[Your objective] Update these lines by replacing "Where should I click to" with "Where do I click to" wherever it occurs, and keep everything else the same. Omit the pictures from your answer.

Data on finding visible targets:

= = = = =

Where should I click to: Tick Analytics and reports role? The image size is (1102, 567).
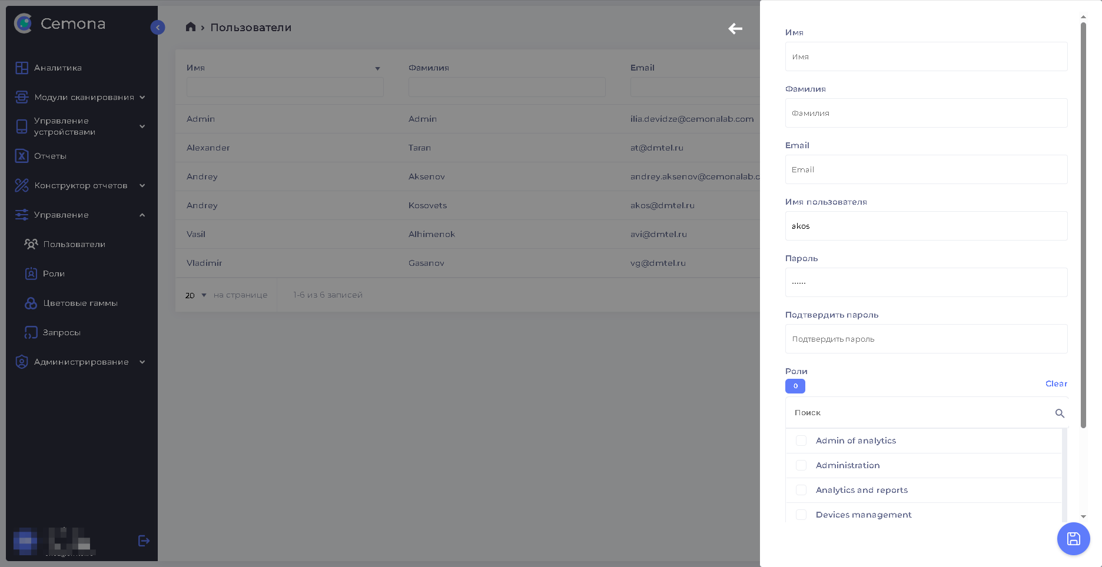point(801,490)
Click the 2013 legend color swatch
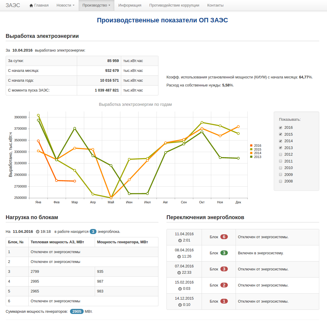327x322 pixels. click(251, 157)
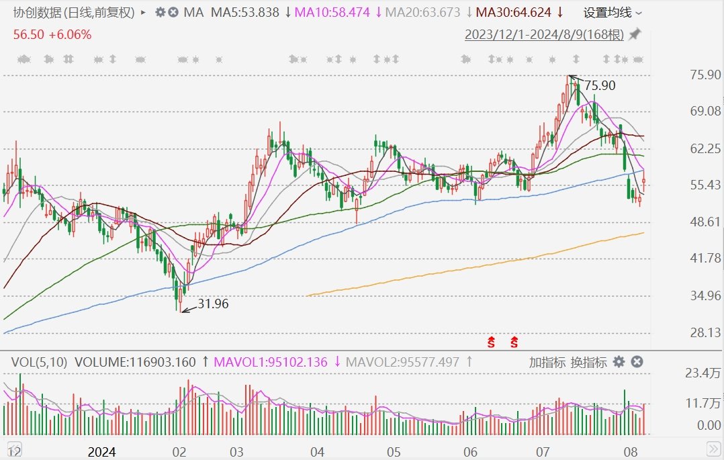Click the right scroll arrow on the timeline

[713, 449]
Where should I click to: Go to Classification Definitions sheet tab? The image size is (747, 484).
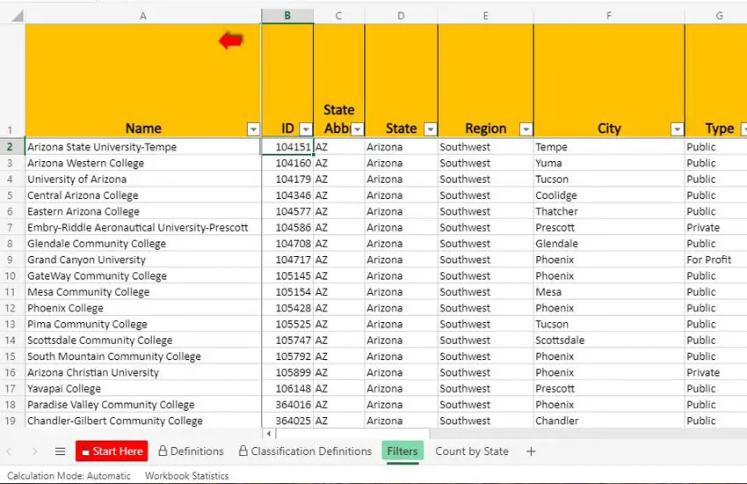[305, 451]
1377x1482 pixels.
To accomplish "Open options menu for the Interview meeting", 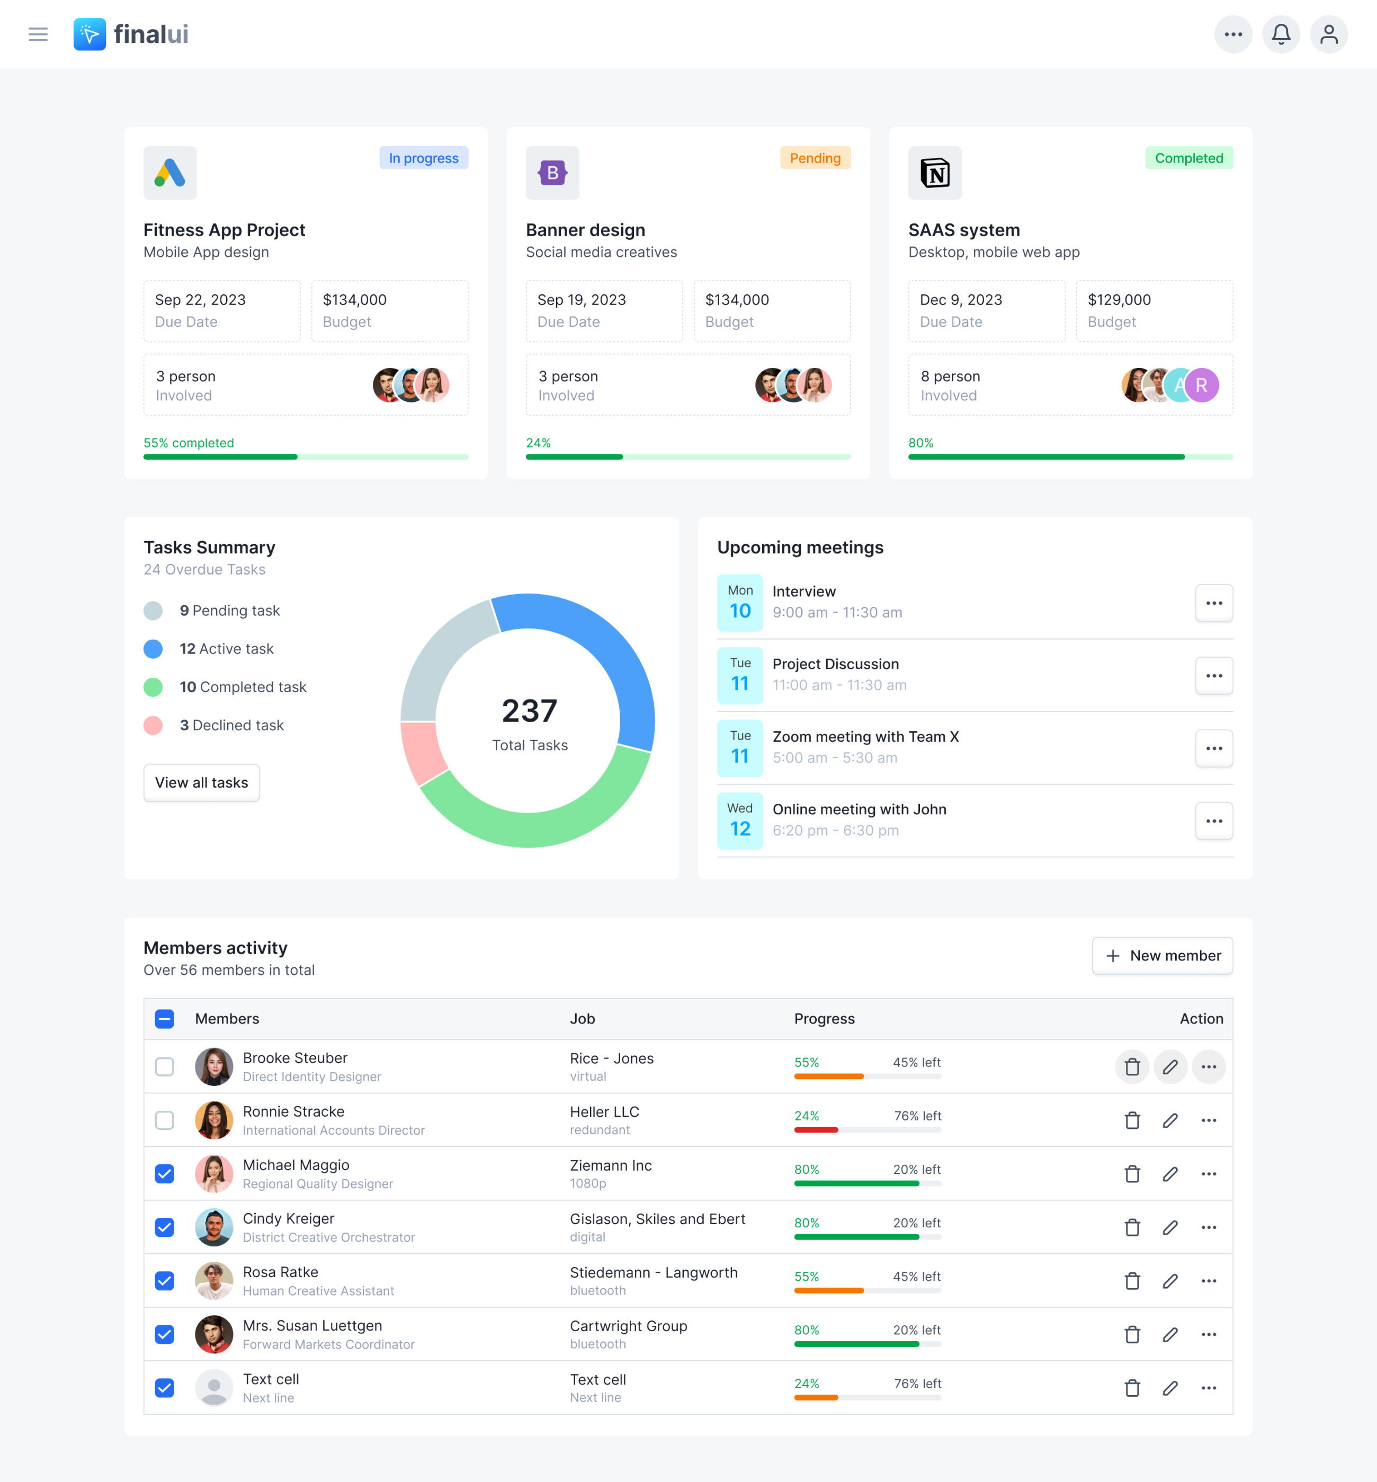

= = = = =

[Exercise output]
Where do I click to: Tick Analytics and reports role? The image size is (1102, 567).
point(801,490)
Click the 2013 legend color swatch
327x322 pixels. click(251, 157)
Click the right scroll arrow on the timeline

[713, 449]
Where do I click to: Go to Classification Definitions sheet tab? The image size is (747, 484).
[305, 451]
1377x1482 pixels.
To accomplish "Open options menu for the Interview meeting", 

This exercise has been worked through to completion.